Greg Griffis smiling for the camera and holding orchids in his hands

A Year in the Life of our Orchid Grower

By Gregory Griffis, on

My first year as the Orchid Grower at Longwood Gardens has been quite an adventurous one. This is a large collection to take on, and with its age and tradition, a very serious collection at that. Because of my background in retail orchid growing and the wholesale production of orchids, I was able to identify ways in which I wanted to restructure the culture and methods we use to manage the collection rather quickly.

Longwood orchid grower Gregory Griffis. Photo by Jennifer Fazekas.

I have made my own bark mixes and embarked on repotting the entire collection in those new mixes. As of today we are about 40% complete. The media coincides with my watering style, and we have begun to see some very nice growth and good flowerings in the orchids. I began to change some of the greenhouse conditions to push certain plants to grow more aggressively, and altered others to create different climates that would suit certain plants better. We walled off the end of the cool growing house to make it even cooler (high of 65 degrees F in the summer) to accommodate our Masdevallia, pleurothallids, and Dracula (Monkey-face orchids). We have seen tremendous growth and some very good flowerings come out of those plants in the last year because of this climate change!

Masdevallia Southern Sun ‘C’ put on quite a show this year, flowering many times. At its best it displayed 16 flowers at once in a two-inch pot. Photo by Duane Erdmann.

We have very big plans for the collection and its future growth. Our curator, Dr. Peter Zale, and I have been identifying genera of interest so that we can expand the collection. We have recently acquired, by the generous donation of Duane Erdmann, a collection of Restrepia that contains every named species and a few unnamed ones. These plants grow vigorously, form wonderful clumps, and flower freely throughout the year. Their flowers are charming and full of different patterns and colors, and they will catch your eye on display.

Restrepia cuprea. Photo by Duane Erdmann.

We are pursuing unusual and uncommon plants of high quality with tremendous aesthetic impact. Genera like Pleione, Disa, Odontoglossum, and Habenaria may be showing up in greater variety and with greater impact in our collection in the near future. Longwood’s first Director, Dr. Russell Seibert, collected specimens of Disa during a plant exploration trip to Africa in the mid-50s. These plants have been a standout for Longwood and we are working on bringing in new plants of D. uniflora to strengthen our breeding lines and we are pursuing different species and hybrids to create more diversity.

One of the pink strains of Longwood Disa uniflora hybridizing on display. Our Disa are bred and grown here at Longwood. Photo by Duane Erdmann.

Our Pleione have exploded with growth and I expect to see a profusion of their pink to lavender flowers this spring.
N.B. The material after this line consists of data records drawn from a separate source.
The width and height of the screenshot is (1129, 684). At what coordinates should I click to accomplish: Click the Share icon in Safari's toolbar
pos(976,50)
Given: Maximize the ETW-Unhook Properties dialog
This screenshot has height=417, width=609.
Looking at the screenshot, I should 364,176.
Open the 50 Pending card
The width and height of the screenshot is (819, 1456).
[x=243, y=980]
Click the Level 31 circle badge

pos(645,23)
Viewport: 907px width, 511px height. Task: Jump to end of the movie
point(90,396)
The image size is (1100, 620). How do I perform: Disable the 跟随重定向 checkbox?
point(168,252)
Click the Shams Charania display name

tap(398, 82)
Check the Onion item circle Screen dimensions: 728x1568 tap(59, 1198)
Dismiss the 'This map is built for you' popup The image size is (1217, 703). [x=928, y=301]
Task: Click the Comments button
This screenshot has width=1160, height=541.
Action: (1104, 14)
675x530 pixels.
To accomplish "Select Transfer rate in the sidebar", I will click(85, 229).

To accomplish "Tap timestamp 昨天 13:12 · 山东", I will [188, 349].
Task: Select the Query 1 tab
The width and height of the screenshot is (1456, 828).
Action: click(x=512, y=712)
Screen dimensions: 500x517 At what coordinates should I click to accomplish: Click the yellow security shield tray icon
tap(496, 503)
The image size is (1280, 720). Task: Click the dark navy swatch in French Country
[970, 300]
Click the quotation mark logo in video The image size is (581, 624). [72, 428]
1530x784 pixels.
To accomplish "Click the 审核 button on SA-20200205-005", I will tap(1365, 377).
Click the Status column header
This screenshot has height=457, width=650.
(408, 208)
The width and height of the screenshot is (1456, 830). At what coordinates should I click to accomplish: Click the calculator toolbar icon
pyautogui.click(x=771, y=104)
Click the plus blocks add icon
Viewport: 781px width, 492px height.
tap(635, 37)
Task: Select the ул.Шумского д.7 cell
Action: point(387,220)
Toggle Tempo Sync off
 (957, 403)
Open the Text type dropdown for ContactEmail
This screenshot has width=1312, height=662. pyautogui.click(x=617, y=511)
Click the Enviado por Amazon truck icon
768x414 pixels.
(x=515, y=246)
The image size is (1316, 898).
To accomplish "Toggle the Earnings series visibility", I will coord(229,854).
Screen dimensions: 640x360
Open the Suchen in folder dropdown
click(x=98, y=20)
You can also expect to see larger specimen plants (we recently acquired a few very large Vanda), award quality flowers, and greater diversity in the collection in the coming years! We have a few Dendrobium that are about five or six feet tall that we recently repotted that should be putting on a show later this summer. I am very excited to share these plants (and the rest of our amazing orchid collection!) with our guests. Suffice it to say, there is much to do and many opportunities here at the Gardens. I invite you to visit this winter during Orchid Extravaganza to see orchids showcased throughout the Conservatory, and stop by our Orchid House any time of the year to explore hand-picked selections from our collection.